The problem asks us to determine whether the graph of the given equation, $$z=33x^{2}+8xy+18y^{2}$$, is an elliptic paraboloid or a hyperbolic paraboloid. Following this, we need to describe how a graphical check would confirm our answer.

**step2** Identifying the General Form of the Paraboloid Equation

The given equation is a quadratic form in $$x$$ and $$y$$. It can be written in the general form of a paraboloid as $$z = Ax^2 + Bxy + Cy^2$$. The nature of the paraboloid (elliptic or hyperbolic) is determined by the discriminant of the quadratic part, $$B^2 - 4AC$$.

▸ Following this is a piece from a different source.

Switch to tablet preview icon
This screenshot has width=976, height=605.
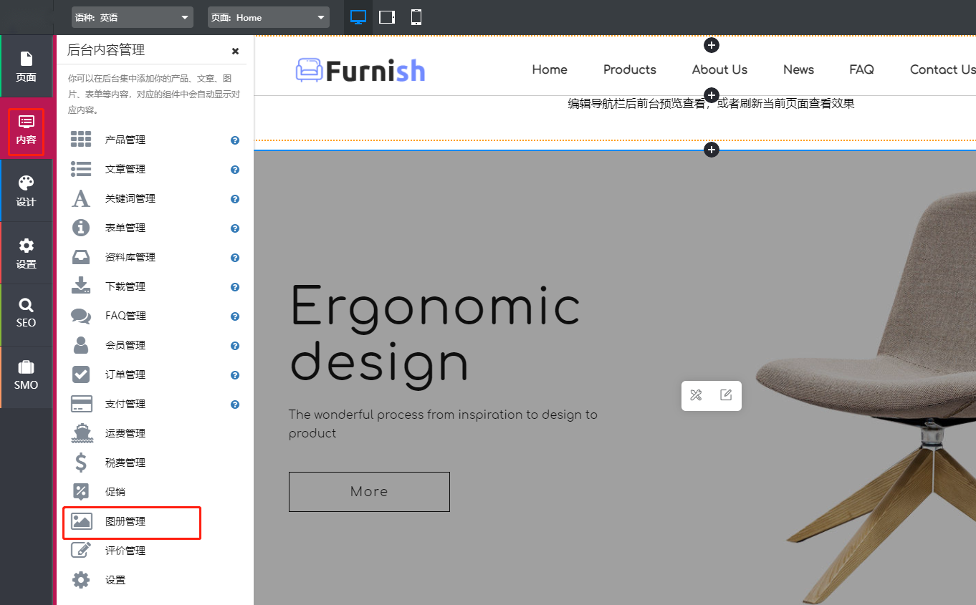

**step3** Identifying Coefficients from the Given Equation

From the provided equation, $$z=33x^{2}+8xy+18y^{2}$$, we can identify the coefficients by comparing it to the general form $$z = Ax^2 + Bxy + Cy^2$$:

$$A = 33$$

$$B = 8$$

$$C = 18$$

**step4** Calculating the Discriminant

To classify the paraboloid, we calculate the discriminant, $$\Delta$$, using the formula: $$\Delta = B^2 - 4AC$$

Substitute the identified coefficients into the formula:

$$\Delta = (8)^2 - 4(33)(18)$$

First, calculate $$8^2$$:

$$8^2 = 8 \times 8 = 64$$

Next, calculate $$4 \times 33 \times 18$$:

$$4 \times 33 = 132$$

$$132 \times 18 = 2376$$

Now, substitute these values back into the discriminant formula:

$$\Delta = 64 - 2376$$

$$\Delta = -2312$$

**step5** Classifying the Paraboloid Based on the Discriminant

The classification of the paraboloid depends on the value of the discriminant:

- If $$\Delta < 0$$, the surface is an elliptic paraboloid.

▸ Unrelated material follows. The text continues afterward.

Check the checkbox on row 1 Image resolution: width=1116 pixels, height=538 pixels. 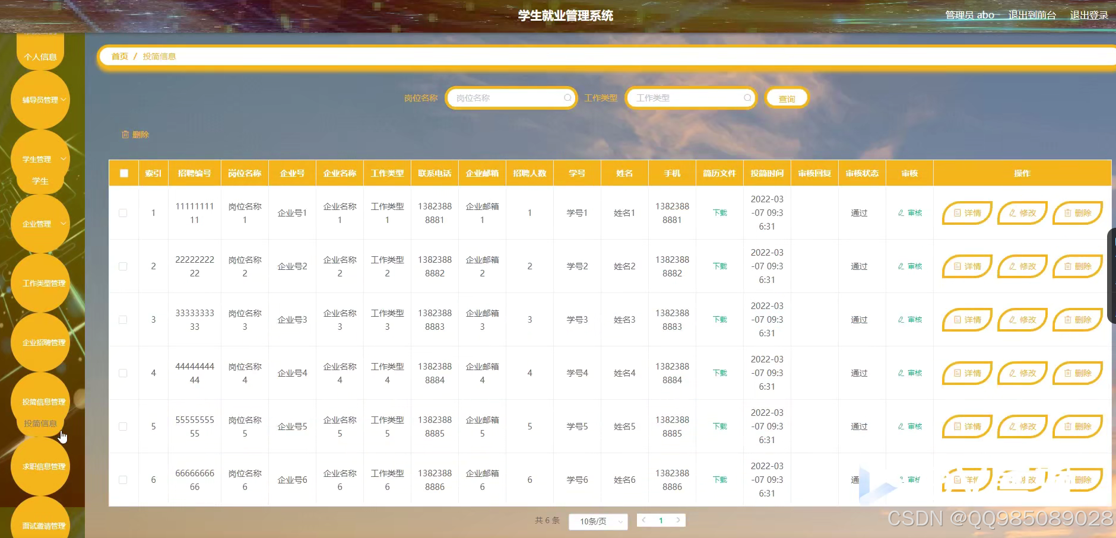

- If $$\Delta > 0$$, the surface is a hyperbolic paraboloid.

- If $$\Delta = 0$$, the surface is a parabolic cylinder.

Since our calculated discriminant is $$\Delta = -2312$$, which is less than 0, the graph of the given equation is an elliptic paraboloid. Additionally, because the coefficient $$A=33$$ (and $$C=18$$) is positive, the paraboloid opens upwards, forming a bowl shape.

**step6** Describing the Graphical Check

To graphically check this result, one would plot the surface in a three-dimensional coordinate system. An elliptic paraboloid has a distinctive bowl-like appearance. Here's what such a plot would reveal:

1. **Vertex**: The surface would have a single lowest (or highest) point, called the vertex. For this equation, setting $$x=0$$ and $$y=0$$ yields $$z=0$$, indicating that the origin $$(0,0,0)$$ is the vertex. Since $$A=33$$ is positive, the paraboloid opens upwards.

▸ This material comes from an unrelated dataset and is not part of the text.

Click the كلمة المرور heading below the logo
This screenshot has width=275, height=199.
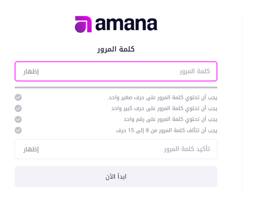pos(116,49)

2. **Horizontal Cross-sections**: If you slice the surface with horizontal planes (planes of the form $$z = k$$, where $$k > 0$$), the resulting cross-sections would be ellipses. This demonstrates the "elliptic" nature of the paraboloid.

3. **Vertical Cross-sections**: If you slice the surface with vertical planes (e.g., planes parallel to the xz-plane or yz-plane):

- Setting $$x = 0$$ in the original equation gives $$z = 18y^2$$, which is the equation of a parabola opening upwards in the yz-plane.

- Setting $$y = 0$$ in the original equation gives $$z = 33x^2$$, which is the equation of a parabola opening upwards in the xz-plane.

The overall shape, with elliptical cross-sections in horizontal planes and parabolic cross-sections in vertical planes, confirms that the surface is indeed an elliptic paraboloid.